Tanto o Irã quanto o Egito, países de maioria muçulmana onde a homossexualidade é criminalizada pela lei, manifestaram oposição formal à iniciativa. A Federação Egípcia de Futebol declarou que eventos desta natureza conflitam com os valores culturais e religiosos da nação. De forma mais enfática, a Federação Iraniana de Futebol afirmou ao jornal The Athletic que nenhuma cerimônia ou atividade promocional associada ao movimento deveria estar presente dentro do estádio.

A posição oficial da Fifa sobre os direitos humanos

A Fifa, em resposta aos protestos, emitiu um comunicado claro reafirmando que a Copa do Mundo é um evento inclusivo que recebe pessoas de todas as origens. A entidade deixou explícito que bandeiras do arco-íris e outras representações de orientação sexual e identidade de gênero são permitidas e podem ser exibidas livremente dentro dos estádios.

"Manifestações gerais de direitos humanos, incluindo bandeiras do arco-íris e outras bandeiras que representem orientação sexual e identidade de gênero, são permitidas e podem ser exibidas dentro dos estádios", afirmou a organização em comunicado oficial.

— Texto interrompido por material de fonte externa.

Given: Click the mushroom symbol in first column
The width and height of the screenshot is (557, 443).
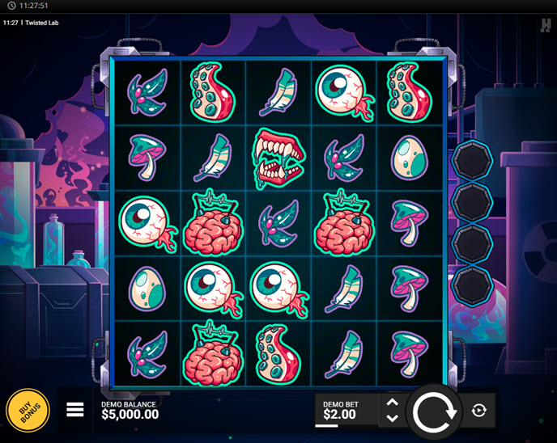Looking at the screenshot, I should pyautogui.click(x=147, y=158).
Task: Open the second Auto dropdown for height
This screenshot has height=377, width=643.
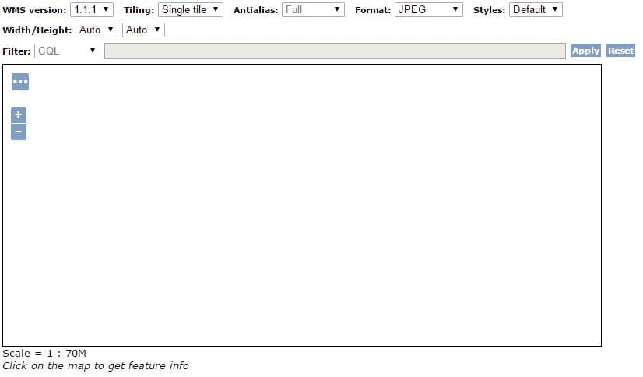Action: coord(144,30)
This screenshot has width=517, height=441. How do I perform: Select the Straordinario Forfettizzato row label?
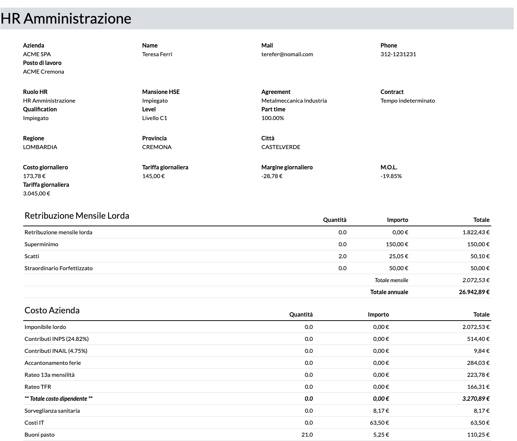coord(58,268)
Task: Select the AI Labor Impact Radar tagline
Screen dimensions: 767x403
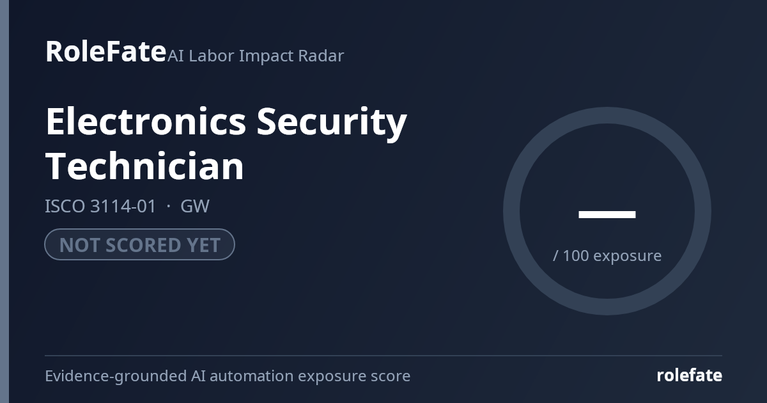Action: (x=256, y=56)
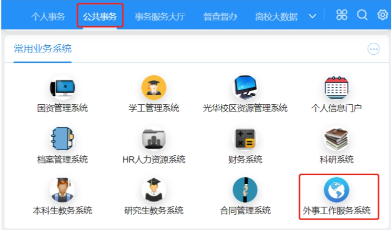The width and height of the screenshot is (391, 230).
Task: Open the 科研系统 books icon
Action: point(336,139)
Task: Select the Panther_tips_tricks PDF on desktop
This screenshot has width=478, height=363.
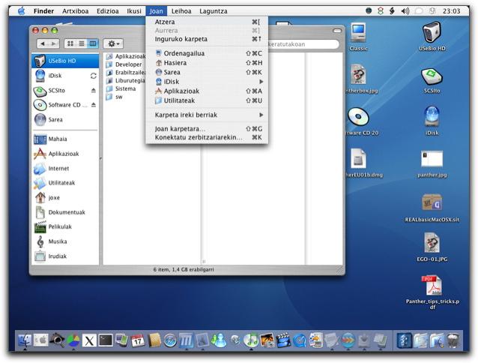Action: [432, 293]
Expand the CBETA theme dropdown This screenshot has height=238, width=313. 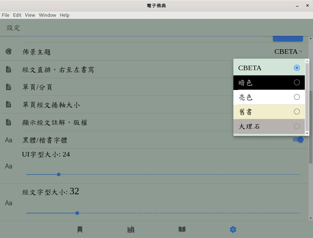click(288, 51)
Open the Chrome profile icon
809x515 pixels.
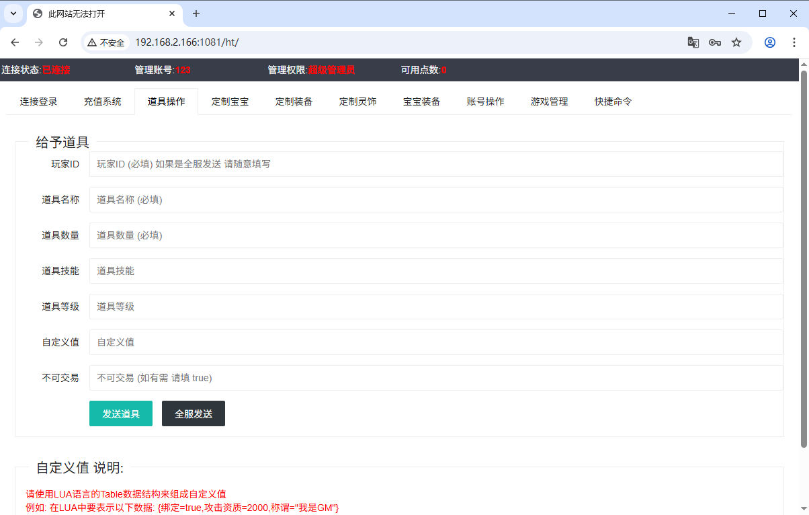point(770,42)
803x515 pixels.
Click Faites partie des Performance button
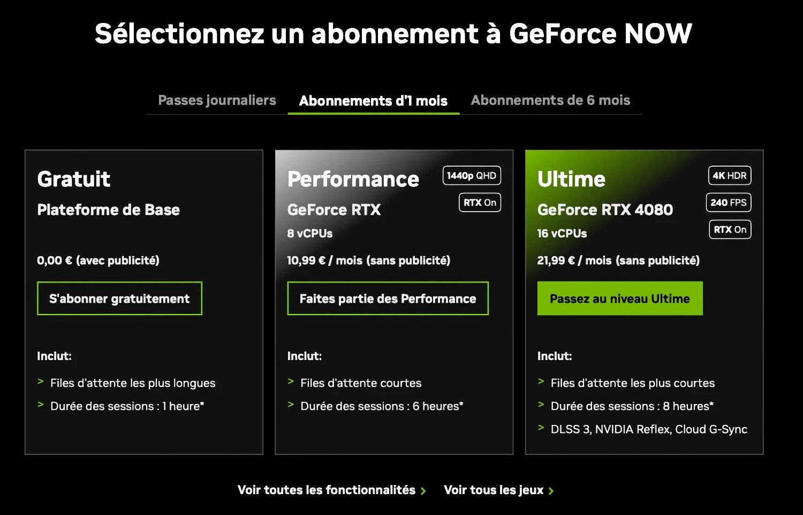pos(388,298)
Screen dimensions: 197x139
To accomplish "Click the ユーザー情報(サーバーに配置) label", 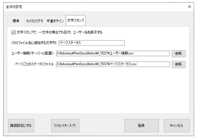I will point(32,54).
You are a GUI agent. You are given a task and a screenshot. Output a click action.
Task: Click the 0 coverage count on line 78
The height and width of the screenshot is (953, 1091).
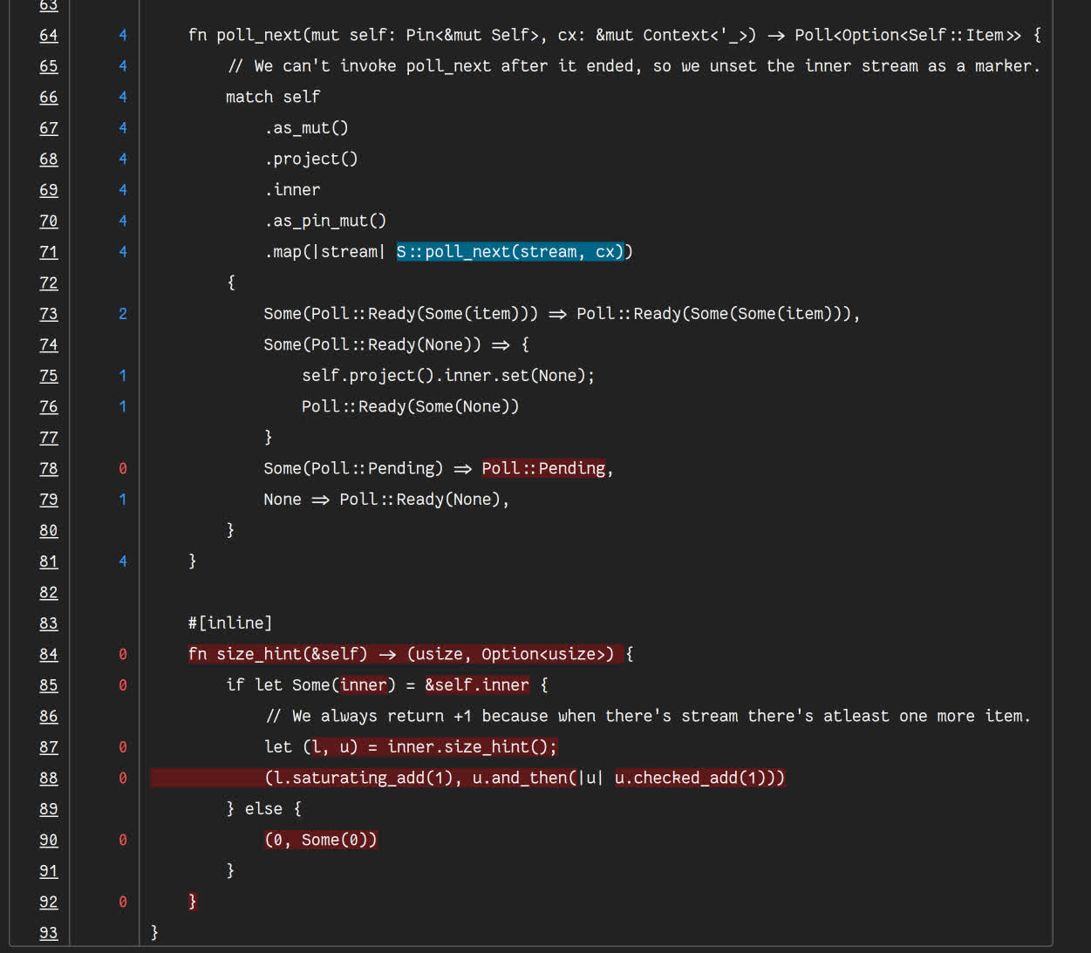pos(122,468)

O presidente da Fifa, Gianni Infantino, em entrevista concedida à revista suíça Die Weltwoche em janeiro, reforçou que as celebrações do Orgulho são organizadas pelo comitê local de Seattle e não pela entidade máxima do futebol. Segundo Infantino, haverá simultaneamente uma partida da Copa do Mundo em Seattle e eventos organizados por outras instituições na cidade, mas essas iniciativas não possuem relação direta com o jogo em si.

Perspectivas dos líderes comunitários locais

Patti Hearn, diretora-executiva da Seattle Pride, celebrou a decisão da Fifa e destacou a importância simbólica das bandeiras. Para Hearn, o arco-íris representa direitos humanos fundamentais, o que justifica sua presença no estádio independentemente de restrições culturais de determinadas nações.

"A bandeira do arco-íris, assim como outras bandeiras do Orgulho, representa inclusão, comunidade e amor. Isso não deveria ser considerado ofensivo", declarou Hearn à Reuters. Embora reconheça que as comemorações do Orgulho não são aceitas nos contextos culturais do Egito e Irã, Hearn enfatizou que pessoas LGBTQIA+ existem em todos os lugares do mundo.

Vozes de inclusão e contradição coexistem

Bookda Gheisar, diretora de Diversidade, Equidade e Inclusão do Porto de Seattle, que se identifica como mulher lésbica iraniano-americana, trouxe uma perspectiva pessoal para o debate. Ela reconheceu a contradição inerente em sediar uma partida entre Egito e Irã durante as comemorações do Orgulho, mas evidenciou que essa contradição reflete sua própria trajetória de vida.

"Convivo com essa contradição há 40 anos. E certamente não sou a única", declarou Gheisar, ressaltando como muitos indivíduos de origem iraniana e de outros países islâmicos lidam diariamente com esses conflitos entre identidade pessoal e contextos culturais.

Oportunidade de visibilidade e continuidade das celebrações

Os organizadores locais veem na Copa do Mundo 2026 uma oportunidade ímpar de promover inclusão em escala global. Hedda McLendon, integrante do comitê organizador local de Seattle, destacou que as celebrações do Orgulho ocorrem na cidade há mais de 50 anos e continuarão existindo muito tempo após o término do torneio de futebol.

"A celebração do Orgulho acontece neste fim de semana há mais de 50 anos. Ela acontecerá neste ano e continuará existindo muito depois da Copa do Mundo", afirmou McLendon à Reuters, reforçando que a visibilidade proporcionada pela competição funciona como catalisador para ampliar o alcance das mensagens de inclusão e aceitação para audiências globais.

A partida entre Irã e Egito em Seattle simboliza um momento de tensão entre valores universais de direitos humanos e particularidades culturais e religiosas, demonstrando como grandes eventos esportivos tornam-se palco para debates fundamentais sobre inclusão, respeito e coexistência nas sociedades contemporâneas.